Top of MATERIAL PROVIDED

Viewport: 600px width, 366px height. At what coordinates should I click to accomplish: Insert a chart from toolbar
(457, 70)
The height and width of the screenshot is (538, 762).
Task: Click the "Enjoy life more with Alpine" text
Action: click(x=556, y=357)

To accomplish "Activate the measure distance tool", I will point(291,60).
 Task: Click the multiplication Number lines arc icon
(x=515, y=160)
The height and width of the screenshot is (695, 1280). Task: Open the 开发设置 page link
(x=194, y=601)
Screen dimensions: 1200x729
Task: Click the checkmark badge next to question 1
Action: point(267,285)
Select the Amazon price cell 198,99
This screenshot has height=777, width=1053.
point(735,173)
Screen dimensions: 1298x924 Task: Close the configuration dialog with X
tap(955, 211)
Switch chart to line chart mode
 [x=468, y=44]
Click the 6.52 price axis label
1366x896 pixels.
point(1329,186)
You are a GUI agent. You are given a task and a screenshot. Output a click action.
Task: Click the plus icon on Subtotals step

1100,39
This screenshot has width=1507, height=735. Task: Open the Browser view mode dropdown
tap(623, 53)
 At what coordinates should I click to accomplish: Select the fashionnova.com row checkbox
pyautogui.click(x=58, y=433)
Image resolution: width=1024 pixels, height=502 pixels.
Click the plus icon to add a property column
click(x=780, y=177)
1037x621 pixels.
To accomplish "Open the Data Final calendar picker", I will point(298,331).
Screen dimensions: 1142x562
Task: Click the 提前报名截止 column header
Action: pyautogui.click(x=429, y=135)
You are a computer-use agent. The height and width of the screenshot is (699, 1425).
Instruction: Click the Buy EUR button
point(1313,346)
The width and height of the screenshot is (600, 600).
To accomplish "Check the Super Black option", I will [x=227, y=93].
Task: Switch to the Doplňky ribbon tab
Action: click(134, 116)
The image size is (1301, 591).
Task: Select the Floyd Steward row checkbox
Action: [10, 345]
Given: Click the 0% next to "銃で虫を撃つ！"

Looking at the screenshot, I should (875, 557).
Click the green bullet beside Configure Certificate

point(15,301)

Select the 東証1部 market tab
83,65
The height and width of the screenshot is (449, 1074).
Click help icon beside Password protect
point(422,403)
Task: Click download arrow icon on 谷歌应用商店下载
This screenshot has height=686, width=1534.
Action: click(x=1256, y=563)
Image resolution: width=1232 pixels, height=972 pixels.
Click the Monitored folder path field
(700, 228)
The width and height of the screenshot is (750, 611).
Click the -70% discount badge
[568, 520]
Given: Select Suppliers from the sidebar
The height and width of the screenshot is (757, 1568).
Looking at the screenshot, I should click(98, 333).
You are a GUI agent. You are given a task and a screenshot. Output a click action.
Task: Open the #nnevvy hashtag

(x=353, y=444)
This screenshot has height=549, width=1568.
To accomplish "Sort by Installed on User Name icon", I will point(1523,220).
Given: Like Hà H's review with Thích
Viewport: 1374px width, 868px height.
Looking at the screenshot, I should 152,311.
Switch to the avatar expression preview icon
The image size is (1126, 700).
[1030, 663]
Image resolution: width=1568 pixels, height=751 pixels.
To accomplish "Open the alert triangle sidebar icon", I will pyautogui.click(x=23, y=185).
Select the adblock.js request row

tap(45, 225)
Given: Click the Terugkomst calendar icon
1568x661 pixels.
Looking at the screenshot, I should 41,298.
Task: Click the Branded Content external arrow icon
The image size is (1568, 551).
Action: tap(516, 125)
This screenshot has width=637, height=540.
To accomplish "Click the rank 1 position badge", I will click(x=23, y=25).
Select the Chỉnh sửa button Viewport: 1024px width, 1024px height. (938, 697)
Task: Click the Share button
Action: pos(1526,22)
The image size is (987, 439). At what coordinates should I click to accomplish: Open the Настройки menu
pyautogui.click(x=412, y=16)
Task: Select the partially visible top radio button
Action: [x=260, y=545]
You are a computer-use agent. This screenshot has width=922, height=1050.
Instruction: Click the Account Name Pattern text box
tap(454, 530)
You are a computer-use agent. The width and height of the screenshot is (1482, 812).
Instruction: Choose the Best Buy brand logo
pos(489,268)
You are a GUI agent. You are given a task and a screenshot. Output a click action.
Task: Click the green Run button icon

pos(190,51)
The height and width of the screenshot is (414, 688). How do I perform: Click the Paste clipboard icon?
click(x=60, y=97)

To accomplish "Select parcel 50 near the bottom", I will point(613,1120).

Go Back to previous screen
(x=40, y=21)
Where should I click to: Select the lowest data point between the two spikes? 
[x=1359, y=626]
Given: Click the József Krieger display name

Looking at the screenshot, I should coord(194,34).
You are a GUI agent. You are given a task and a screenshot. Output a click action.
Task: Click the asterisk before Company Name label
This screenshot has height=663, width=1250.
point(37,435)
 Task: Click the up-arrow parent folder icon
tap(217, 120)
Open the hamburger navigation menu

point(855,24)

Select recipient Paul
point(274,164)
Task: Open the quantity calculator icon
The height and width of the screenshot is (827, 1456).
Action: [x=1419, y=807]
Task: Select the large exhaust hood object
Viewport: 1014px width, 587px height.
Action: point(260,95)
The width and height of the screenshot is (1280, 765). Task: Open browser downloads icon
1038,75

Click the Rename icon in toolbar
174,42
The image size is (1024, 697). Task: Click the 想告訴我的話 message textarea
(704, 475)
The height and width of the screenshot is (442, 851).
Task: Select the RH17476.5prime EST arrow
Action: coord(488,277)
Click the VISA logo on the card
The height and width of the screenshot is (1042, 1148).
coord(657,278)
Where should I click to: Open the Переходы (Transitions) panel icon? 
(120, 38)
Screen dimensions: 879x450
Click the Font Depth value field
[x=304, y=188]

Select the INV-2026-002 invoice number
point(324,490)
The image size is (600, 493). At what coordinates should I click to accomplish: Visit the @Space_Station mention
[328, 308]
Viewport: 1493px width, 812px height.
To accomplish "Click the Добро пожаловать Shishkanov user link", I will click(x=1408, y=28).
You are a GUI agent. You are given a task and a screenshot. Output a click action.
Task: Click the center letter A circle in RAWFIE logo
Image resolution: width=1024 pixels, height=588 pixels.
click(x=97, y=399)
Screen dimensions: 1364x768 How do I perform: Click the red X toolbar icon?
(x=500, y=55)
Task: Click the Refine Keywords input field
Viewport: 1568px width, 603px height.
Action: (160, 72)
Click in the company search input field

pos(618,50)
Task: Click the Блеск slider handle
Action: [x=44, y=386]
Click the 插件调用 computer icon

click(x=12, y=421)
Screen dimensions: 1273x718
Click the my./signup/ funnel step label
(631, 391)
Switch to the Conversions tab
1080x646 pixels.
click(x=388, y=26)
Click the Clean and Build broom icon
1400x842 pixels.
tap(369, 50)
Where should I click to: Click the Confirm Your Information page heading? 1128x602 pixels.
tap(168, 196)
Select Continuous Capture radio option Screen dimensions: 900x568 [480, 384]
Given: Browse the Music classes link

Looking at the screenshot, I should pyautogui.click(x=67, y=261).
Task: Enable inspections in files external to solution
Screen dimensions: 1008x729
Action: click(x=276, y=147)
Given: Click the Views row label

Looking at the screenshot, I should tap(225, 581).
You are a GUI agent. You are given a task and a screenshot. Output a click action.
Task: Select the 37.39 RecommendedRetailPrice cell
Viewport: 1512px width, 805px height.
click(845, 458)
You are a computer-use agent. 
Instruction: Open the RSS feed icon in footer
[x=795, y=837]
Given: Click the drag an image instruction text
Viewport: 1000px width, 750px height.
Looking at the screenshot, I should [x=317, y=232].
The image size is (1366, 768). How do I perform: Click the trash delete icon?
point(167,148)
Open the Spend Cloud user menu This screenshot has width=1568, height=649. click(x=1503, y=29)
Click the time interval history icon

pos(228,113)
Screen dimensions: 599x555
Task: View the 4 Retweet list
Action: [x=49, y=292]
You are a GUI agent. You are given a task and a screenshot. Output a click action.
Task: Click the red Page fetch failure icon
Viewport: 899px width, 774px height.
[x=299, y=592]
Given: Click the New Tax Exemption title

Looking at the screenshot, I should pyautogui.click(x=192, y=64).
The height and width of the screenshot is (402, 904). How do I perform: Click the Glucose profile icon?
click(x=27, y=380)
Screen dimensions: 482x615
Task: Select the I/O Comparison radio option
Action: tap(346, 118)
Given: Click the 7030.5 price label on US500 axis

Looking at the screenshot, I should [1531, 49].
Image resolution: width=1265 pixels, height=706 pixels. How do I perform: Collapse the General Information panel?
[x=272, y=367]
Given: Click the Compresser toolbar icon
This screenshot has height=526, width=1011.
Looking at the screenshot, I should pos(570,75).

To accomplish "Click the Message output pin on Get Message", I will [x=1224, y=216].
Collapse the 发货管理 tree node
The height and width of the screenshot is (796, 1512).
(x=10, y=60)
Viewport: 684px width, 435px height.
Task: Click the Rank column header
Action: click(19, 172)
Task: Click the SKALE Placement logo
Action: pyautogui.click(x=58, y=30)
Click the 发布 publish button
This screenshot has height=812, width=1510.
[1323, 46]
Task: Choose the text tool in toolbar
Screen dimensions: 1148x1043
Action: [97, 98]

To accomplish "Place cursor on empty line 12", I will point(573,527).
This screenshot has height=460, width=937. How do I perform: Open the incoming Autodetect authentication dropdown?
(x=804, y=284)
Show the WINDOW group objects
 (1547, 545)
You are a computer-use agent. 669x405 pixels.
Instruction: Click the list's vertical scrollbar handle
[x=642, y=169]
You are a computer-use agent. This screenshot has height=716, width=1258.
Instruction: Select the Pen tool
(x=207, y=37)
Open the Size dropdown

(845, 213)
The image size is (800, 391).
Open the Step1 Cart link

Bottom of MATERIAL PROVIDED

EXERCISE GOAL >>
Everything above from the line containing "Task: Click the plus icon on Subtotals step" down to the line containing "Image resolution: width=1568" is to be transcribed exactly, with both of those lines included and nothing else added.

FINAL ANSWER >>
Task: Click the plus icon on Subtotals step

1100,39
This screenshot has width=1507, height=735. Task: Open the Browser view mode dropdown
tap(623, 53)
 At what coordinates should I click to accomplish: Select the fashionnova.com row checkbox
pyautogui.click(x=58, y=433)
Image resolution: width=1024 pixels, height=502 pixels.
Click the plus icon to add a property column
click(x=780, y=177)
1037x621 pixels.
To accomplish "Open the Data Final calendar picker", I will point(298,331).
Screen dimensions: 1142x562
Task: Click the 提前报名截止 column header
Action: pyautogui.click(x=429, y=135)
You are a computer-use agent. The height and width of the screenshot is (699, 1425).
Instruction: Click the Buy EUR button
point(1313,346)
The width and height of the screenshot is (600, 600).
To accomplish "Check the Super Black option", I will [x=227, y=93].
Task: Switch to the Doplňky ribbon tab
Action: click(134, 116)
The image size is (1301, 591).
Task: Select the Floyd Steward row checkbox
Action: [10, 345]
Given: Click the 0% next to "銃で虫を撃つ！"

Looking at the screenshot, I should (875, 557).
Click the green bullet beside Configure Certificate

point(15,301)

Select the 東証1部 market tab
83,65
The height and width of the screenshot is (449, 1074).
Click help icon beside Password protect
point(422,403)
Task: Click download arrow icon on 谷歌应用商店下载
This screenshot has height=686, width=1534.
Action: click(x=1256, y=563)
Image resolution: width=1232 pixels, height=972 pixels.
Click the Monitored folder path field
(700, 228)
The width and height of the screenshot is (750, 611).
Click the -70% discount badge
[568, 520]
Given: Select Suppliers from the sidebar
The height and width of the screenshot is (757, 1568).
Looking at the screenshot, I should click(98, 333).
You are a GUI agent. You are given a task and a screenshot. Output a click action.
Task: Open the #nnevvy hashtag

(x=353, y=444)
This screenshot has height=549, width=1568.
To accomplish "Sort by Installed on User Name icon", I will point(1523,220).
Given: Like Hà H's review with Thích
Viewport: 1374px width, 868px height.
Looking at the screenshot, I should 152,311.
Switch to the avatar expression preview icon
The image size is (1126, 700).
[1030, 663]
Image resolution: width=1568 pixels, height=751 pixels.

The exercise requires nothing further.